3. **Putting it all together:**
Since 'x' is 1 and 'y' is 0, the rate law expression is Rate = k[A]^1[B]^0, which simplifies to Rate = k[A].

Alternative answer

Answer: Rate = k[A] Explain
This is a question about <how the speed of a chemical reaction depends on the amount of stuff we put in (reactants)>. The solving step is:

First, I like to compare the different experiments to see how changing one thing affects the speed of the reaction.

1. **Finding out about 'B'**: I looked at Experiment 1 and Experiment 3.
* In Experiment 1, we had 0.10 M of A and 0.10 M of B. The speed was 3.0 x 10^-4 M/min.
* In Experiment 3, we had the *same* amount of A (0.10 M), but we had *more* B (0.30 M). This is 3 times more B than in Experiment 1!
* But guess what? The speed was still 3.0 x 10^-4 M/min! It didn't change at all!
* This tells me that no matter how much 'B' we put in, it doesn't make the reaction go faster or slower. So, 'B' isn't part of the speed rule (we say it's "zero-order" for B).

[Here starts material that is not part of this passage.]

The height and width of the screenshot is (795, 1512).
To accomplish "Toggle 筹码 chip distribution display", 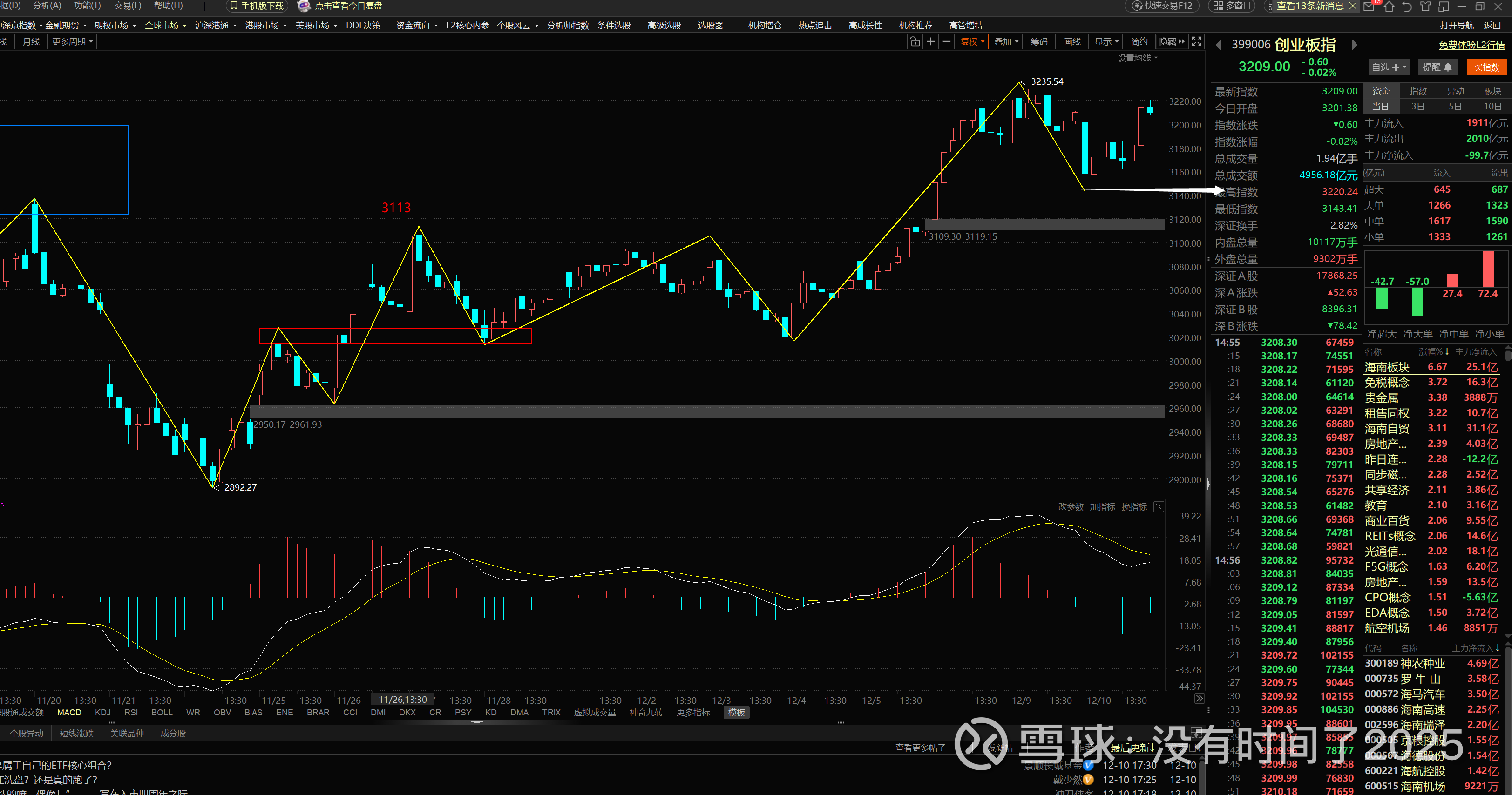I will point(1038,41).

2. **Finding out about 'A'**: Now that I know 'B' doesn't matter, I can look at how 'A' affects the speed. I'll compare Experiment 1 and Experiment 2.
* In Experiment 1, we had 0.10 M of A. The speed was 3.0 x 10^-4 M/min.
* In Experiment 2, we had 0.30 M of A. This is 3 times more A than in Experiment 1! (And yes, B also changed, but we already figured out B doesn't affect the speed).
* When we had 3 times more A, the speed changed from 3.0 x 10^-4 M/min to 9.0 x 10^-4 M/min. If you divide 9.0 by 3.0, you get 3! So, the speed also got 3 times faster!
* This means that if you make 'A' 3 times bigger, the speed also gets 3 times bigger. This is a direct relationship (we say it's "first-order" for A).

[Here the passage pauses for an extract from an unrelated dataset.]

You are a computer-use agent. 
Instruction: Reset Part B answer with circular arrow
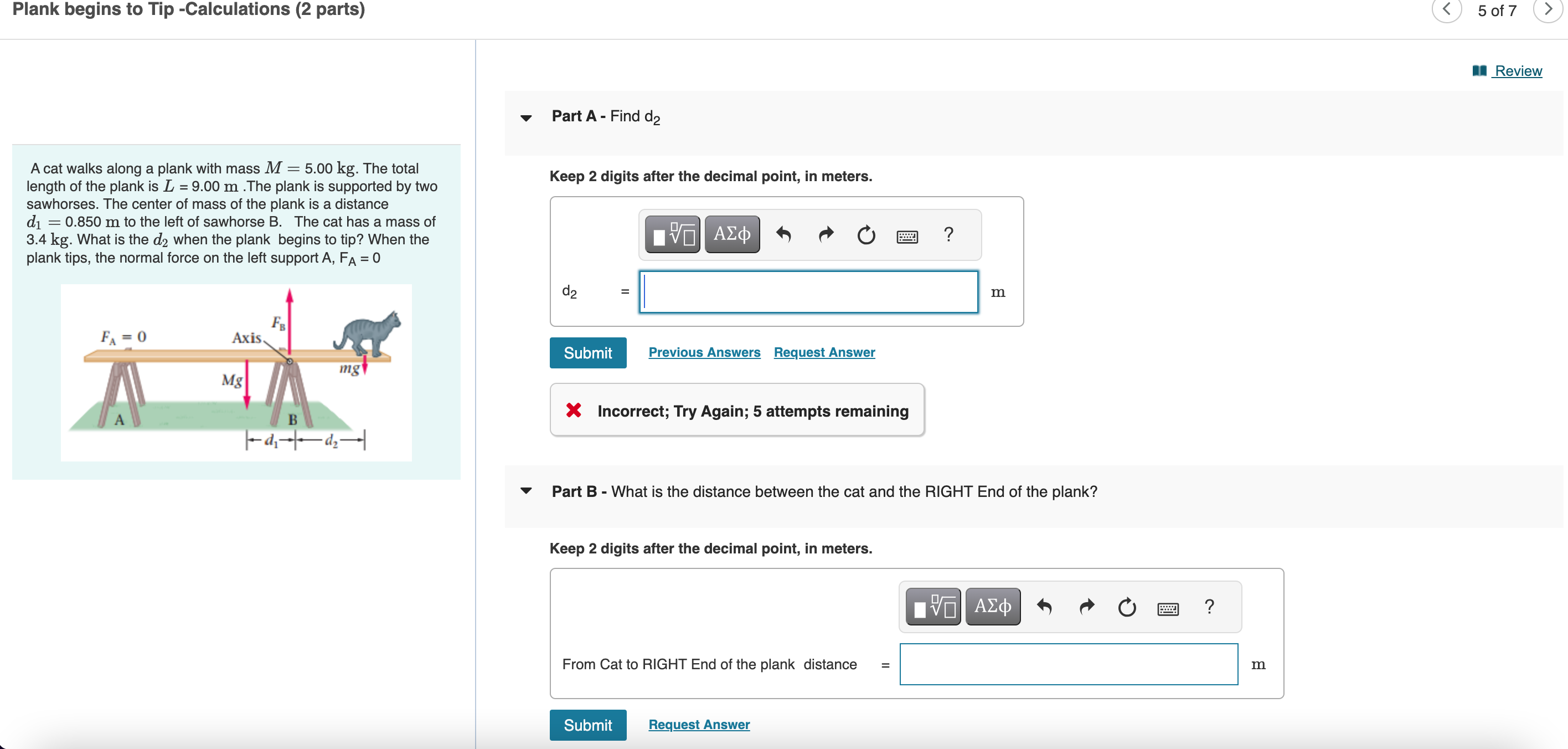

3. **Putting it all together**: Since the speed only depends on 'A' and not 'B', and it's directly proportional to the amount of 'A', the rate law expression is:
* Rate = k[A]
* (The 'k' is just a special number called the rate constant that helps us calculate the exact speed, but the problem only asked for the expression!)